事の経緯は、数年前、家族でもう一度犬を飼おうと相談したことから始まった。
知人からの耳伝で、キャリアチェンジ犬の存在を知ったのもその頃である。折りしも映画「クイール」が評判となっていた時期でもあり、大胆にも、気軽な気分で盲導犬協会にキャリアチェンジ犬の譲渡を申し込んだ。
送付されてきた申請書に、家族構成や家の間取り等を、それも非常に詳しく記入する必要があった。何故ここまでと思ったが、犬先進国のドイツやイギリスでは、普通に犬を飼う場合でも同じような手続きが必要と聞く。盲導犬協会も、そのシステムと同様なプロセスを踏んでいるらしかった。これは、犬の生活環境や将来を考慮しての審査だと思えた。私たち家族が、それに耐えうるかどうかの審査である。
一応の書類審査後、更に2年ほど待たされると聞いていたが、どういう訳か2ヶ月程で面接通知が来た。盲導犬協会で犬に対する小一時間程のレクチャーを受けた後、我が家に来るであろうラブラドール・レトリーバーと対面した。

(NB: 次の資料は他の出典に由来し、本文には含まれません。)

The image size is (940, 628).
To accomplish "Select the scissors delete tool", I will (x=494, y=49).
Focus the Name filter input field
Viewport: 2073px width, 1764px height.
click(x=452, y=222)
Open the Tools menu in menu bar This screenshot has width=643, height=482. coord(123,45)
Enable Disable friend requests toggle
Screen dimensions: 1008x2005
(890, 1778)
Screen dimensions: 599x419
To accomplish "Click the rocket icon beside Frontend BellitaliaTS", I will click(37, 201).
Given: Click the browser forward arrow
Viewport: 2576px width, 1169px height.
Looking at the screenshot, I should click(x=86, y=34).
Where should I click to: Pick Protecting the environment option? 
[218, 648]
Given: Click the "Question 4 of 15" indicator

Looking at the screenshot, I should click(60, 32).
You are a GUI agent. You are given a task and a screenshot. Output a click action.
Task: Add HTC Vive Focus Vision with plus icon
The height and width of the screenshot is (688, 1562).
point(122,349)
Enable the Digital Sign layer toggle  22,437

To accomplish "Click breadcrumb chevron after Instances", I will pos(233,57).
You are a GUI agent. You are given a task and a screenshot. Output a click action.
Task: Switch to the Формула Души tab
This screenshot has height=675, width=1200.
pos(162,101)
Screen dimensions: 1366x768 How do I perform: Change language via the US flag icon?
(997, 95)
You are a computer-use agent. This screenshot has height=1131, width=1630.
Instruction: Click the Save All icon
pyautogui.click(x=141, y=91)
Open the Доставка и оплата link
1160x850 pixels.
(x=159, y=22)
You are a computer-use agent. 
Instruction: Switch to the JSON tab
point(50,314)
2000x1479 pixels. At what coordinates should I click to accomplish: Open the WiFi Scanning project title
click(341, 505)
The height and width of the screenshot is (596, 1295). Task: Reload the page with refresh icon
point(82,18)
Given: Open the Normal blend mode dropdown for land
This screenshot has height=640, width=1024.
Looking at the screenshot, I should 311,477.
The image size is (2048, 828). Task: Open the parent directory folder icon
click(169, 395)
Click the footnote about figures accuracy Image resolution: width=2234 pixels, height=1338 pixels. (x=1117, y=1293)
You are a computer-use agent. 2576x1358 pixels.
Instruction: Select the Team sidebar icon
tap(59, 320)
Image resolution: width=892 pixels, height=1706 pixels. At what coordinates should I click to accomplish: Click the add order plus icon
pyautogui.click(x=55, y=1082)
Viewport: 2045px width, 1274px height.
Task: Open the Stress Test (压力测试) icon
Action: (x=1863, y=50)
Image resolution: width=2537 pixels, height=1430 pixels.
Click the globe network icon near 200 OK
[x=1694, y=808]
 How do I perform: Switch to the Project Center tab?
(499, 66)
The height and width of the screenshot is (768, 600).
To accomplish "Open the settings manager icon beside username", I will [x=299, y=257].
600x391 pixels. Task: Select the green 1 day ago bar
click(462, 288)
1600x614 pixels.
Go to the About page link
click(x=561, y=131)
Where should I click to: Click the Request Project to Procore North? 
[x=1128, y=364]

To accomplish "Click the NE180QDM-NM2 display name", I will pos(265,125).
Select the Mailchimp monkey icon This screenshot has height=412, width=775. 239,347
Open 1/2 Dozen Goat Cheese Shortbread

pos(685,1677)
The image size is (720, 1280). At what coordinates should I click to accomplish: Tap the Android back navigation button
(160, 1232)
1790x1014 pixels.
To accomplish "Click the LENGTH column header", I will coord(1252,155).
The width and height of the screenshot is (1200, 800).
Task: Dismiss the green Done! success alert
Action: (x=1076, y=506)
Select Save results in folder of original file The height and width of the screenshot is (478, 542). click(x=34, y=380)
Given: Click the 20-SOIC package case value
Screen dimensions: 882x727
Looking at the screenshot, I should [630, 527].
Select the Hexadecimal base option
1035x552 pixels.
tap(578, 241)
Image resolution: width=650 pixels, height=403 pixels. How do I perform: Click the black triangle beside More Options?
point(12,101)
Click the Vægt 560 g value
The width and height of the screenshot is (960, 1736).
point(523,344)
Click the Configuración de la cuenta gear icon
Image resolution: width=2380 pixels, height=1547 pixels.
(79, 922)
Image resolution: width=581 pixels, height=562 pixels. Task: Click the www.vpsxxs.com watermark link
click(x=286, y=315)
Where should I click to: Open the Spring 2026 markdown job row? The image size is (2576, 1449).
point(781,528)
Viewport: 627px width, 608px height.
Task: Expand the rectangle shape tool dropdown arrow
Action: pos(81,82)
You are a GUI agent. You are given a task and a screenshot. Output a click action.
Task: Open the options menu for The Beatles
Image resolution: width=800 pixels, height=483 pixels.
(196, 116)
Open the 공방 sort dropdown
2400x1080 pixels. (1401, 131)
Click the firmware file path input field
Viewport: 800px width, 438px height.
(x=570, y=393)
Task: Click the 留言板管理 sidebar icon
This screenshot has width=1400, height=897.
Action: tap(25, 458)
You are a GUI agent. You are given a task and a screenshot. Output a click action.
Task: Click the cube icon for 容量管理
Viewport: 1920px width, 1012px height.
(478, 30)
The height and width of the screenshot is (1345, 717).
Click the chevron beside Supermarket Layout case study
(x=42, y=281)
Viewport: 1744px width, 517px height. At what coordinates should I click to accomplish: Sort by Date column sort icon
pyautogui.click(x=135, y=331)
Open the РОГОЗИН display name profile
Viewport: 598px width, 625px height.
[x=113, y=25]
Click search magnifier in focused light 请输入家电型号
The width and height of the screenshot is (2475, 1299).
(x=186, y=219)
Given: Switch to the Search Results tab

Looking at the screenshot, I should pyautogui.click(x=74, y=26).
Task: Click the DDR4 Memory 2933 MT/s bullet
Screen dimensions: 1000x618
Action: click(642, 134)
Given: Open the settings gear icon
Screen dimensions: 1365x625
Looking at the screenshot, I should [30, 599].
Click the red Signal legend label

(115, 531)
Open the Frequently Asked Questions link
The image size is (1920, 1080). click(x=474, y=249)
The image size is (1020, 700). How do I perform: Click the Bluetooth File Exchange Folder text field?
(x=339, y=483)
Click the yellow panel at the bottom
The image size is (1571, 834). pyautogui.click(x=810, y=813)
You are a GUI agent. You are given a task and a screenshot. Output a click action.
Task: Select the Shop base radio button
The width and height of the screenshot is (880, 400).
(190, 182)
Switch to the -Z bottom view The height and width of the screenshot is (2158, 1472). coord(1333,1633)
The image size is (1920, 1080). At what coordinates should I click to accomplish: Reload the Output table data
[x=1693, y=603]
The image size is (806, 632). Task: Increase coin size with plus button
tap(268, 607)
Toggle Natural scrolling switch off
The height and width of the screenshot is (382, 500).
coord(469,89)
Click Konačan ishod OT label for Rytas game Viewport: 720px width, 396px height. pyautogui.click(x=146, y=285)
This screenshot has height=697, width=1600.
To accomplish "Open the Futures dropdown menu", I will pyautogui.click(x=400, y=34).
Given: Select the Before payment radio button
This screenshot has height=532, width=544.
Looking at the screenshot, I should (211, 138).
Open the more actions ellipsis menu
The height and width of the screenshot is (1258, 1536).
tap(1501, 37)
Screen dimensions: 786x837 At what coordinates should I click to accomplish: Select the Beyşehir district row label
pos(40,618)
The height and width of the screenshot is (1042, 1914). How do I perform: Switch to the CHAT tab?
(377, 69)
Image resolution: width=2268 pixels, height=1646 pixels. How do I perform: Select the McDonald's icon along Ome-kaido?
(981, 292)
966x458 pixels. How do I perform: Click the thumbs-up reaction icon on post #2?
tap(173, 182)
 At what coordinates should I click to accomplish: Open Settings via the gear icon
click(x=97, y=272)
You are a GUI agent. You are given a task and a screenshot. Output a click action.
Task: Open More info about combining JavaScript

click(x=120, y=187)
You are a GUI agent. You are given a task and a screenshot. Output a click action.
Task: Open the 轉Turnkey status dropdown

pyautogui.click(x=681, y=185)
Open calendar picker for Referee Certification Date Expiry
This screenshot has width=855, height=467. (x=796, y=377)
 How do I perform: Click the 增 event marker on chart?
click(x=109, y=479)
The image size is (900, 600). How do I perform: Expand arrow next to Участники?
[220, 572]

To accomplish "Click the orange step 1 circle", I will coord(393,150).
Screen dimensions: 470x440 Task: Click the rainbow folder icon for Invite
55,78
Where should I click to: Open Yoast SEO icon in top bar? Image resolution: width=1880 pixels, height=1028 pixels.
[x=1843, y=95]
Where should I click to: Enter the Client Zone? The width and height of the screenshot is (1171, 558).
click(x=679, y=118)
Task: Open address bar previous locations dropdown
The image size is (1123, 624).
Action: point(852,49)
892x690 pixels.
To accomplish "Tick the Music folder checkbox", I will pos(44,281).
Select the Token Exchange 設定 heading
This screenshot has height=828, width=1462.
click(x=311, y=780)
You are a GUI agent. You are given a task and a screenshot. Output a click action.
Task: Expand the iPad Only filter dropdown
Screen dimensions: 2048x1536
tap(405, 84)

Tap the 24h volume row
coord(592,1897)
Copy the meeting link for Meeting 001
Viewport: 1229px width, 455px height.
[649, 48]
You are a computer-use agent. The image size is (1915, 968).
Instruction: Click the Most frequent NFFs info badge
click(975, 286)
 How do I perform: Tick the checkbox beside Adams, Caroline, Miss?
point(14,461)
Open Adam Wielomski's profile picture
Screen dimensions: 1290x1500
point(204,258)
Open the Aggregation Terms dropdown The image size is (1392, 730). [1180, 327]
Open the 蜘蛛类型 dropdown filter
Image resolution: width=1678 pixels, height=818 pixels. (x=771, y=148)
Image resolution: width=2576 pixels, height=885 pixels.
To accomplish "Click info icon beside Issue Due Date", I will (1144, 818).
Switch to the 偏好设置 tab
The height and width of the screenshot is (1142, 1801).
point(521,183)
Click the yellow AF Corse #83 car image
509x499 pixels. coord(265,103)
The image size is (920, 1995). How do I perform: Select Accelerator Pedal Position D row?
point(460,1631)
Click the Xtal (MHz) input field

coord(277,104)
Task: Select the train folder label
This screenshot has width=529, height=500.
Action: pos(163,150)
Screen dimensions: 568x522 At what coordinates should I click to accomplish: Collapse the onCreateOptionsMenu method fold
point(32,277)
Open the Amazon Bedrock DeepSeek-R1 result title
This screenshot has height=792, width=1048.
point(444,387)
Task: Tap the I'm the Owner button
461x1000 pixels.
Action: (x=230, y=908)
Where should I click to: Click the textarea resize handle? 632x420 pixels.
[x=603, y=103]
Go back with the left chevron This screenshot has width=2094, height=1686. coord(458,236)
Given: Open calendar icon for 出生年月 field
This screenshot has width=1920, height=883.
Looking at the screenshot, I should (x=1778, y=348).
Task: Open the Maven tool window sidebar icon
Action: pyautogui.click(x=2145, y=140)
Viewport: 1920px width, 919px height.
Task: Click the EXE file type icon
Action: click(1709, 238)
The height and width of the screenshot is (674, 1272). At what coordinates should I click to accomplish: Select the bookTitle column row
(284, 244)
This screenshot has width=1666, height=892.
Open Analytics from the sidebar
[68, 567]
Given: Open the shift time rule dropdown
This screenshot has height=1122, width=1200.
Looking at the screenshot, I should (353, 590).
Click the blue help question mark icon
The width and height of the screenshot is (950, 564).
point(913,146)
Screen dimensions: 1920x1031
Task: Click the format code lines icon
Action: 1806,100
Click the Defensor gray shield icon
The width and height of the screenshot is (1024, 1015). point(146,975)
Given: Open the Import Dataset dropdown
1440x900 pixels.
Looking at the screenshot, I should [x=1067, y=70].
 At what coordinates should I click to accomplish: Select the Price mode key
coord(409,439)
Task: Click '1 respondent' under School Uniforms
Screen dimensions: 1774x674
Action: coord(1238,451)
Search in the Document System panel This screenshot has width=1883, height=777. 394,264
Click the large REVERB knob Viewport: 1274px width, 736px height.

名前はピート。パピーウォーカーさんが、予め付けておいてくれた名前である。
私は、間近で大きなラブラドールを見たのは初めてであり、リードを持つことに少し恐怖感を覚えていた。家内は、事前にラブラドールについての知識を習得していたらしく、何のためらいも無くリードを持ってスイスイとお試し歩行を始めた。
そして、いよいよピートが我家にやって来ることになった。西欧文明と共に・・・。
この文明が、私達に少なからずショックを与えることになるのである。